Putting these together, we deduce that:
$$\frac{p_{n+1}}{p_n} < 1$$
Since $$p_n$$ represents a positive fish population, we can multiply both sides of this inequality by $$p_n$$ without changing the direction of the inequality:
$$p_{n+1} < p_n$$
This result is crucial: it shows that the fish population in any given year is smaller than the population in the previous year. This means the population is consistently decreasing.

**step6** Concluding the population approaches zero

We have established that the fish population starts at $$p_0 > 0$$ and continuously decreases each year ($$p_{n+1} < p_n$$). Furthermore, as we noted in Step 4, the population $$p_n$$ will always remain positive. A quantity that is always positive but continually decreases must eventually approach zero.
To further illustrate, consider the inequality from Step 5: $$p_{n+1} < \left(\frac{b}{a}\right) p_n$$.

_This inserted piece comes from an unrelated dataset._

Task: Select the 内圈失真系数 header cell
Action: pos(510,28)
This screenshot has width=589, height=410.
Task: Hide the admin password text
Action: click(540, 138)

We can apply this repeatedly:
$$p_1 < \left(\frac{b}{a}\right) p_0$$
$$p_2 < \left(\frac{b}{a}\right) p_1 < \left(\frac{b}{a}\right) \left(\frac{b}{a}\right) p_0 = \left(\frac{b}{a}\right)^2 p_0$$
In general, after $$n$$ years, the population will satisfy:
$$p_n < \left(\frac{b}{a}\right)^n p_0$$
Since we know from Step 3 that $$0 < \frac{b}{a} < 1$$ (meaning it is a proper fraction), repeatedly multiplying such a fraction by itself causes the result to become progressively smaller, getting closer and closer to zero. For example, if $$\frac{b}{a} = \frac{1}{2}$$, then $$\left(\frac{1}{2}\right)^n$$ becomes $$\frac{1}{2}, \frac{1}{4}, \frac{1}{8}, \frac{1}{16}, \dots$$, which approaches zero.
Because $$p_n$$ is always a positive value but is bounded above by a quantity that approaches zero, $$p_n$$ itself must also approach zero as $$n$$ becomes very large. Therefore, if $$a > b$$, the fish population will eventually die out.